- Christopher Kublan is known for Friends and Romans (2014), Giving It Up (1999) and Beyoncé: Yoncé (2013).
- The films he directs are about New Yorkers
- He was the one who gave Mark Feuerstein the nickname "Chaplin".
- His father does the illustration-artwork for his films.
- He bears an uncanny resemblance to actor Mark Feuerstein, whom he cast in his first feature "Giving it Up".
- Everybody can relate to the idea of not letting authority have its way over you. That's what the organized crime thing was really about.
- I was way more influenced by films about theater in Hollywood or films about Italian-Americans that weren't mafia related. Tone-wise, I loved "Moonstruck" which affectionately and funnily but still accurately conveyed the Italian-American experience without condescending to it. And then Preston Sturges' "Sullivan's Travels," a great film about a successful 1940's Hollywood comedy director who wants to do dramas, sets out into the world dressed as a bum and with no money and through a series of calamitous circumstances, comes to learn that making people laugh is about as an important a thing as you can do in this business.
- The atmosphere that I aim to create on set is familial, particularly with comedies. I want everyone to be as relaxed and as free as possible, so that they can explore these characters. I create that atmosphere as much as I can on a low-budget film, so that everyone feels comfortable and open enough to contribute their ideas.
- My approach to directing, with comedy or any genre, has always followed the thought that when you arrive on the set, the script is a guideline. You're looking for nuggets of truth in the reality, and you really have to embrace that reality.

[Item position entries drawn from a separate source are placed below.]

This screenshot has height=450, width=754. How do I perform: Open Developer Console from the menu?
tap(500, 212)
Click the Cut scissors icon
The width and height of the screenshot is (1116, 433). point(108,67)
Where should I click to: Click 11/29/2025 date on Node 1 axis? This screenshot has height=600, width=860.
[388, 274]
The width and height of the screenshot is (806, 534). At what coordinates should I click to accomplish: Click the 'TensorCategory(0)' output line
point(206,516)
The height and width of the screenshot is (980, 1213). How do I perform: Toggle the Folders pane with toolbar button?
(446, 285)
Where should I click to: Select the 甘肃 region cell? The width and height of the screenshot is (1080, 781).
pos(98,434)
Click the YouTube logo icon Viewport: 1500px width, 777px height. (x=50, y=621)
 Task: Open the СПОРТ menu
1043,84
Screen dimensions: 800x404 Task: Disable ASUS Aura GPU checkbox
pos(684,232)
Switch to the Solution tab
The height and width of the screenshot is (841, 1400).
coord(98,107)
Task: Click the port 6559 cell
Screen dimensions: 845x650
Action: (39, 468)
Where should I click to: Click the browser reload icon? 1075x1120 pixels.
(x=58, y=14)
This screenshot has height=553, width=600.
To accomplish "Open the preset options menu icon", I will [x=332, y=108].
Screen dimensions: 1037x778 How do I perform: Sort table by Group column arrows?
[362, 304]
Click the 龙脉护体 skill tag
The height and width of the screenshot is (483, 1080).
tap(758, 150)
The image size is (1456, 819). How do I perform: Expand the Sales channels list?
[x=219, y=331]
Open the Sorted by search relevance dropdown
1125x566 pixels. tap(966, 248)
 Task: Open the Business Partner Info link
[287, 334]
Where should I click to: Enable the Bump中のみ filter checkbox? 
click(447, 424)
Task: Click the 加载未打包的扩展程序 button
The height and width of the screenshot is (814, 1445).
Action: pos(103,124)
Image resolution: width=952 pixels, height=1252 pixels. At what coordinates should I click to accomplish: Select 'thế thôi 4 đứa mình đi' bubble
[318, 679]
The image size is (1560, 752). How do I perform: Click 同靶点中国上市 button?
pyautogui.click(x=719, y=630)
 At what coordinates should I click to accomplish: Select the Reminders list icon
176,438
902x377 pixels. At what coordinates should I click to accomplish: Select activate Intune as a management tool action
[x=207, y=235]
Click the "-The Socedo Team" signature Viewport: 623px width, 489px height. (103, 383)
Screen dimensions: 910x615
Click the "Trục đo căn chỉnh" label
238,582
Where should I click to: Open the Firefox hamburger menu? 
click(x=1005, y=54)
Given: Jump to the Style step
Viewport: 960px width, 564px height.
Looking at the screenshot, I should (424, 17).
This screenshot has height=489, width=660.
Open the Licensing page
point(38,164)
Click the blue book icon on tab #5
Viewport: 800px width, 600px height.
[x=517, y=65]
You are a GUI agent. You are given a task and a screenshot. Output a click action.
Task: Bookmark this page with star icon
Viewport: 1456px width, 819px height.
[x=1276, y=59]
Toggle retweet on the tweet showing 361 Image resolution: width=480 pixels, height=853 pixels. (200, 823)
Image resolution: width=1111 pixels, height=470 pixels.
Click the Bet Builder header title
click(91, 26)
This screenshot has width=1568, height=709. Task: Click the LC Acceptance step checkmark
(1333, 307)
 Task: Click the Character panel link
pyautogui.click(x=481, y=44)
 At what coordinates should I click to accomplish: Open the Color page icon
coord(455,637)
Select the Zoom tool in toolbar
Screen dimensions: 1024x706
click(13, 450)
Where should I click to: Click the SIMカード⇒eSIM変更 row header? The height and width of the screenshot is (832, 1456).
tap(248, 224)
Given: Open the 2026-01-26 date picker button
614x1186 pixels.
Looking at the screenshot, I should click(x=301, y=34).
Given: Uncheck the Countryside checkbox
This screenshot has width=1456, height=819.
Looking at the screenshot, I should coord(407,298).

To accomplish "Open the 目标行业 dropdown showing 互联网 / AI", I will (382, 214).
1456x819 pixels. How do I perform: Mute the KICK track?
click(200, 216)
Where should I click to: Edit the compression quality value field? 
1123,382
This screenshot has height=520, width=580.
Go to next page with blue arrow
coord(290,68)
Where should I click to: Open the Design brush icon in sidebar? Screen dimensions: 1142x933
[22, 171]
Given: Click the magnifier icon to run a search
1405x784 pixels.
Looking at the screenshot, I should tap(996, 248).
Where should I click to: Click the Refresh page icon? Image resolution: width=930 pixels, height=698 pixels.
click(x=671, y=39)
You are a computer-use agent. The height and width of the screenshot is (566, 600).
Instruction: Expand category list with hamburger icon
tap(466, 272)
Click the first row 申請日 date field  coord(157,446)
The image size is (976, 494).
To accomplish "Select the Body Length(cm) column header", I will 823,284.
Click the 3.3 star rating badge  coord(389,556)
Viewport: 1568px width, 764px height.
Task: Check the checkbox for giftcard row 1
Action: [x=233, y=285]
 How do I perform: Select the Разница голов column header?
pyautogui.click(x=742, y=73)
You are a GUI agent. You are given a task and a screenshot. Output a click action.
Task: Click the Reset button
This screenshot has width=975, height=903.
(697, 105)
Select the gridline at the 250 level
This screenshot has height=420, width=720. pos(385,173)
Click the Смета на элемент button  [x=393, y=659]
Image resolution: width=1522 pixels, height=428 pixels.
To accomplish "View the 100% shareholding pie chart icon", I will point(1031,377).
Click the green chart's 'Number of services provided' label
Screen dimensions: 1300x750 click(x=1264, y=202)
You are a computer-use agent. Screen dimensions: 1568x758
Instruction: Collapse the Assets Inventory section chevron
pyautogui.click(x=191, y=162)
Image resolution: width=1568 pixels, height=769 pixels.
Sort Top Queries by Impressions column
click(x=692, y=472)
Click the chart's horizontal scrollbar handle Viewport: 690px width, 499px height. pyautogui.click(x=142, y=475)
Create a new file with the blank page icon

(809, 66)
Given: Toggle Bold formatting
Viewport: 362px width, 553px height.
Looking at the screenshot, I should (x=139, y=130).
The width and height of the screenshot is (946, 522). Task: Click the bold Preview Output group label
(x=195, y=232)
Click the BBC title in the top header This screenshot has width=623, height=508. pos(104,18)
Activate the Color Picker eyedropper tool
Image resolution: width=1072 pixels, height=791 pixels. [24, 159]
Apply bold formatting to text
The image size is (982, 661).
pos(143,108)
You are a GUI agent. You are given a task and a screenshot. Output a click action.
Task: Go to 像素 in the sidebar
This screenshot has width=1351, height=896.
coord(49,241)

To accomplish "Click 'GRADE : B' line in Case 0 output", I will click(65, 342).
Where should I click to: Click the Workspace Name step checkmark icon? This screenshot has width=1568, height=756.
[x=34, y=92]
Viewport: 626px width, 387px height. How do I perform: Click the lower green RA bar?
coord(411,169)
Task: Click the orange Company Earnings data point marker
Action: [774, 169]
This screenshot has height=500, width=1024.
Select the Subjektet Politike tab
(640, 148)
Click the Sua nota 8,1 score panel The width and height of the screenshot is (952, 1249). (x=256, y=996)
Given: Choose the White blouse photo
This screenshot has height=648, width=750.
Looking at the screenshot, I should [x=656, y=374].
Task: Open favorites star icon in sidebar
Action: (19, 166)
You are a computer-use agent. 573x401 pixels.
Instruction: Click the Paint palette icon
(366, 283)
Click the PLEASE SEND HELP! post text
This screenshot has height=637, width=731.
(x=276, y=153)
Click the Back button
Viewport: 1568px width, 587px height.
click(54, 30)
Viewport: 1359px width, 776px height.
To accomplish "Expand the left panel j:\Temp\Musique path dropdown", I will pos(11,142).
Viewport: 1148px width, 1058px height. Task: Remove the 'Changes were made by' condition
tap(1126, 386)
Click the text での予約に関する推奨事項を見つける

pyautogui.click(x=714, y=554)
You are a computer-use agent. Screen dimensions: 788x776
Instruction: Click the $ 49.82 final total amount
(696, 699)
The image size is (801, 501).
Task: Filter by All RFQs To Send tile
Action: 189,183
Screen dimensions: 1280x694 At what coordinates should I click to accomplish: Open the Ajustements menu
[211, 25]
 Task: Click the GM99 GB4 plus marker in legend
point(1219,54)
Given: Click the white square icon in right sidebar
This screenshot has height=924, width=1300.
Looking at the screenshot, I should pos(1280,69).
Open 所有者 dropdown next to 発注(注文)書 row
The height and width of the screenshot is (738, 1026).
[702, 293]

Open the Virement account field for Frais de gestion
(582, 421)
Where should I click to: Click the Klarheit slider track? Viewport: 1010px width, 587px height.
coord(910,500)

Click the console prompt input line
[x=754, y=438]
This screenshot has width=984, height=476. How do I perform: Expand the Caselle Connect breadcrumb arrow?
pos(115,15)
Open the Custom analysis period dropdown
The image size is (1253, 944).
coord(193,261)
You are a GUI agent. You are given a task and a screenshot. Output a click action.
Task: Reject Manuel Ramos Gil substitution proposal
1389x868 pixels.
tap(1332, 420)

- I think that the mob experience, the organized crime experience has a very direct link to the American dream because it is entrepreneurial and yet these are people who shun conventional social mores. They're entrepreneurial in the traditional American dream sense but they are not willing to play by the rules of American society or the law. So I think Americans inherently have a great love of risk takers and law breakers. America was formed by risk takers and law breakers. The pilgrims and the Boston Tea Party, they were taking risks and they were breaking laws that they didn't feel were just. Just like organized crime came about as a response to prohibition which was clearly not a just or even viable law or it wouldn't have ultimately been repealed.